Romance readers are the most voracious readers alive, in terms of volume. I’ve known some who read two books a day. They’re willing to try new writers, new publishers, or no publisher at all, as long as you deliver on the conventions of the genre. Obviously, this sector has taken a big leap lately, exemplifying the future of publishing with 50 Shades. While the crossover appeal that all the publishers are cashing in on may fade, this audience will always be there.
3. Regional titles
Let’s face it: Big Publishing has an insular New York attitude. If your book’s primary appeal is going to be to people in your own area anyway, there’s not really much reason to focus on landing that national publishing deal. This will be on you — to get the community’s attention and spread awareness of what you have to offer — but as with the niche hobby subjects, that crowd is there for you, if you can reach it (but in this case, more in-person and through local media).

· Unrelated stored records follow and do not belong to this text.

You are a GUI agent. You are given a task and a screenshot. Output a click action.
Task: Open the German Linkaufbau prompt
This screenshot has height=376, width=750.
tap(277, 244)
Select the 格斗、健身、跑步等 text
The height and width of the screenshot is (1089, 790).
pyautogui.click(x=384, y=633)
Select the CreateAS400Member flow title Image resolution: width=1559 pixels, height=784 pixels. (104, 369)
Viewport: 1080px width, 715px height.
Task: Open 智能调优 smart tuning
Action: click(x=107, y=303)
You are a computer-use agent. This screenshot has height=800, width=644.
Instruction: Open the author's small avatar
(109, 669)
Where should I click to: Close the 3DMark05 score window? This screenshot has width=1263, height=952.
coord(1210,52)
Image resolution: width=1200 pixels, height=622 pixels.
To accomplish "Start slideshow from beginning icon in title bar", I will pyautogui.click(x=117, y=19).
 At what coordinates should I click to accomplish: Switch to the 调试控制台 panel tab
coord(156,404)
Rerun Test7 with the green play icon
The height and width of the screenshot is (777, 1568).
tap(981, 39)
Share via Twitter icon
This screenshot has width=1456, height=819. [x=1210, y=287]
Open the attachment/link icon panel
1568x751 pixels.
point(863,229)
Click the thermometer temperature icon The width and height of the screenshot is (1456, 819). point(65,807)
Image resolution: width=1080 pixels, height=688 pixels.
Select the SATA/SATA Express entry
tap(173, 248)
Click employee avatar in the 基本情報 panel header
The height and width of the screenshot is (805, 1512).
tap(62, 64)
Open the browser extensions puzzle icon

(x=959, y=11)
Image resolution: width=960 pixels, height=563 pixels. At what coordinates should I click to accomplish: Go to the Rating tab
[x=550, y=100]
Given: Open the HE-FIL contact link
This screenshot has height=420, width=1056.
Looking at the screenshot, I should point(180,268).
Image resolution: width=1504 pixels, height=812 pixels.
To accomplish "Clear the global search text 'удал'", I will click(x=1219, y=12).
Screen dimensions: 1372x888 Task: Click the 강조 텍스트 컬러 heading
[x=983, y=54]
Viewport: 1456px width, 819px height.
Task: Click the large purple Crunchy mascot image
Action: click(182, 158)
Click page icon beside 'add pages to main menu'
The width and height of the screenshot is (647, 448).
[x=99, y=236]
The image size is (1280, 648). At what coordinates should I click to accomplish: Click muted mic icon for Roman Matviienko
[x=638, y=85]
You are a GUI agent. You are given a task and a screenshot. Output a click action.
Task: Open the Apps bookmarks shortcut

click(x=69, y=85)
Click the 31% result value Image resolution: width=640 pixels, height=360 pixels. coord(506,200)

Many great poets have self-published over the centuries. Poetry often appeals to a niche crowd of literati who have no use for mass opinion or marketing, but know the good stuff when they read it, and its reputation spreads by word of mouth. Because there’s little commercial potential to begin with, there isn’t as much stigma attached to self-publishing among poets the way there is in literary fiction.
Those are just a few of the most promising scenarios for self-publishing, but there are many more, from paranormal thrillers to technical textbooks. Ultimately, it comes down to making a strategic choice regarding what’s best for your work and how you want it to be distributed. Whether ‘tis nobler in the mind to suffer the slings and arrows of outrageous rejection letters, or to take arms against a sea of traditional publishers and by opposing, end them…that, as the man said, is the question.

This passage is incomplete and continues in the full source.